A total of 237 candidates are in the fray as 14 of 28 Lok Sabha constituencies in Karnataka going to the polls on Tuesday.

It is a straight fight between the Congress-Janata Dal Secular (JDS) alliance and the Bharatiya Janata Party (BJP) in the constituencies going to the polls – six in the Mumbai-Karnataka region, five in Hyderabad-Karnataka, two in central Karnataka and one in coastal-Karnataka.

The BJP is harping on the Prime Minister Narendra Modi’s popularity and the Lingayat issue while the Congress party is banking on the consolidation of votes among the Ahinda (the Kannada acronym for minorities, backward classes and Dalits). Local problems or the development works done by the previous Congress government have taken the backseat.

Mumbai-Karnataka

Political parties have not raised the real issues of the region – industrial backwardness, unemployment, and the failure to exploit the area’s tourism potential. The region has huge untapped potential in manufacturing.

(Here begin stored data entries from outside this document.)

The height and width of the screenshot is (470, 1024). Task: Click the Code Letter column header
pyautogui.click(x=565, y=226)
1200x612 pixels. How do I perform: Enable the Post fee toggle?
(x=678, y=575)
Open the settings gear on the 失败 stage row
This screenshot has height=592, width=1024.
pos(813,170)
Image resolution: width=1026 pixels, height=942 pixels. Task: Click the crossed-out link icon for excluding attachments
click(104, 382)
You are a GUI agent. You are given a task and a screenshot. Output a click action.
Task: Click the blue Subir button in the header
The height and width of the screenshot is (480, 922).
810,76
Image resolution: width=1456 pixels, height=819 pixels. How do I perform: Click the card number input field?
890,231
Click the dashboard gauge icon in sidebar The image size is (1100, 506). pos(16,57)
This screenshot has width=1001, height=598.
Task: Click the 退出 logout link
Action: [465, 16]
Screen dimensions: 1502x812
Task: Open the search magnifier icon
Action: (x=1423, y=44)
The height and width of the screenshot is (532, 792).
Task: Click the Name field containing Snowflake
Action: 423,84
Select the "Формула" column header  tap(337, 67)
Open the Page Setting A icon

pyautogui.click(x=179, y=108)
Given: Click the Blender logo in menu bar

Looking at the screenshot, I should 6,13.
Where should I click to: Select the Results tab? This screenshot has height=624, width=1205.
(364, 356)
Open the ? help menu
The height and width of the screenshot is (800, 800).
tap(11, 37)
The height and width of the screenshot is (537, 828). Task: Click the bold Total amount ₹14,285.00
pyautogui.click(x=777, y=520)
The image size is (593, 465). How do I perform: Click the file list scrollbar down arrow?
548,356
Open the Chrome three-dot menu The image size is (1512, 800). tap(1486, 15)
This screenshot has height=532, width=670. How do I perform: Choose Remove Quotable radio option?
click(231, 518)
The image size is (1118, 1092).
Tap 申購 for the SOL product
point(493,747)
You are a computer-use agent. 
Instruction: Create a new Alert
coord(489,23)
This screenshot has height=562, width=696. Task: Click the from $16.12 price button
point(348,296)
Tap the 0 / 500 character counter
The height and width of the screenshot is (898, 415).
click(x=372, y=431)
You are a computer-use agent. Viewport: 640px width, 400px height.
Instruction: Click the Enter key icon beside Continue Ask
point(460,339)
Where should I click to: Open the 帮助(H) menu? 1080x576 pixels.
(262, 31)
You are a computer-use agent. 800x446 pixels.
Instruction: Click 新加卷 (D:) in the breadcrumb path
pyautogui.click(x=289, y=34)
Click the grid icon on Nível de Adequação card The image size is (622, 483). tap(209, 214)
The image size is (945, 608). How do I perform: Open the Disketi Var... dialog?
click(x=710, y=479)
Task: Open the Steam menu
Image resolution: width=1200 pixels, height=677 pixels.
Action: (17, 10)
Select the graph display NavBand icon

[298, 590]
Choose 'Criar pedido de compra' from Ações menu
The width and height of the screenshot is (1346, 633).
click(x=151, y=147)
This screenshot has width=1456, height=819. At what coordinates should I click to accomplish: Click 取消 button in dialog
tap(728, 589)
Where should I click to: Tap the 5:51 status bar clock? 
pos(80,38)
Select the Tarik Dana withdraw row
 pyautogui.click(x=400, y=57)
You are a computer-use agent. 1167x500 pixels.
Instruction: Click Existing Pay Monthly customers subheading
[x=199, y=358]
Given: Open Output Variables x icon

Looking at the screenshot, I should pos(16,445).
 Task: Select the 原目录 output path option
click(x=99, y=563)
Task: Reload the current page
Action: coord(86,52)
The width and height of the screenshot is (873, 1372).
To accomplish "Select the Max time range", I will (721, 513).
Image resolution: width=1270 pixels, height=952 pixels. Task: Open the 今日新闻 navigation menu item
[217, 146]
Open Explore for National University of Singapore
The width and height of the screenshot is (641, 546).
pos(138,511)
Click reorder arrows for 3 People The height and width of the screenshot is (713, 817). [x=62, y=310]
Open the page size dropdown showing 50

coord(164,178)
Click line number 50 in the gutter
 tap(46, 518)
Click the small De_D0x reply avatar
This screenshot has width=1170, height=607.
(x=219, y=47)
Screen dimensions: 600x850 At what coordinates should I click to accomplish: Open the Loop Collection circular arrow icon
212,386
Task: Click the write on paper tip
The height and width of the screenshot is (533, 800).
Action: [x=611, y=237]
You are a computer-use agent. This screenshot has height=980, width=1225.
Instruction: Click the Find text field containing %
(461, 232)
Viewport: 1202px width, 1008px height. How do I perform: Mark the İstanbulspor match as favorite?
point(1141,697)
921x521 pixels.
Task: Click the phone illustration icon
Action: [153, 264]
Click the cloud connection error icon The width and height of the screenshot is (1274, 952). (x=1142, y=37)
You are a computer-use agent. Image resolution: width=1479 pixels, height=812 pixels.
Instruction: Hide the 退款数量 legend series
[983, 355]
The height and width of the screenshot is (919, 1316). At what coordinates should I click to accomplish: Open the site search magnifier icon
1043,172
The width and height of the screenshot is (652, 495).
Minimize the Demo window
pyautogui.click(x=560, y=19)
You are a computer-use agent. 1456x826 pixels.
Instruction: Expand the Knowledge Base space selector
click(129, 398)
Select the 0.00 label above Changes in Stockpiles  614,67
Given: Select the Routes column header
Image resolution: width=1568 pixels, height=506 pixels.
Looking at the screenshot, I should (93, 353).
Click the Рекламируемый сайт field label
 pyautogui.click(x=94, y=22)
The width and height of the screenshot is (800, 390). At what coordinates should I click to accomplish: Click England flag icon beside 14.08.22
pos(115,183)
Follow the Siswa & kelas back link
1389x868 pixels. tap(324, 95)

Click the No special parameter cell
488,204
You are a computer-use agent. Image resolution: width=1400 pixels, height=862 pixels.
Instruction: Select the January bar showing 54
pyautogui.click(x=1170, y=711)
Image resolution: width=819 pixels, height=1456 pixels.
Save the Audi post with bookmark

In the Assembly elections held last May, both the Congress and the BJP raised the most emotive issue of the sharing of the Mahadayi waters with Goa or creating irrigation potential by using the Krishna warters. This time around, it has become a non-issue.

Hyderabad-Karnataka

The most backward region of the State, Hyderabad-Karnataka has made progress in implementing Article 371-J (Article 371-J is a Constitution amendment which accords special status to the region for reservations in education and employment).

The region gets to fill 800 medical (MBBS) seats and 3,000 enginerring (BE) seats and fill nearly 10,000 government posts. The Veerashaiva–Lingayat religion issue which rocked the region during the last Assembly elections is missing now.

Central-Karnataka

Industrial activity began under the princely rule and was sustained post-Independence. Many industrial units now are either shut or on the verge of closure.

This has led to unemployment. But in the last decade, the Lingayat-Veerashaiva community’s separate religion status has taken the spotlight away from pressing industrial matters.

Leaders in fray

This phase of the polls will determine the future of the Congress veteran in the Lok Sabha Mallikarjun Kharge, who is fighting BJP’s Umesh Jadhav in Kalaburagi; and the children of two former Chief Ministrers, BY Raghavendra and Madhu Bangarappa, who are pitted against each other in Shivamogga.

Others in the fray include Union Ministers Anant Kumar Hegde from Uttara Kannada and Ramesh Jigajinagi from Vijayapura.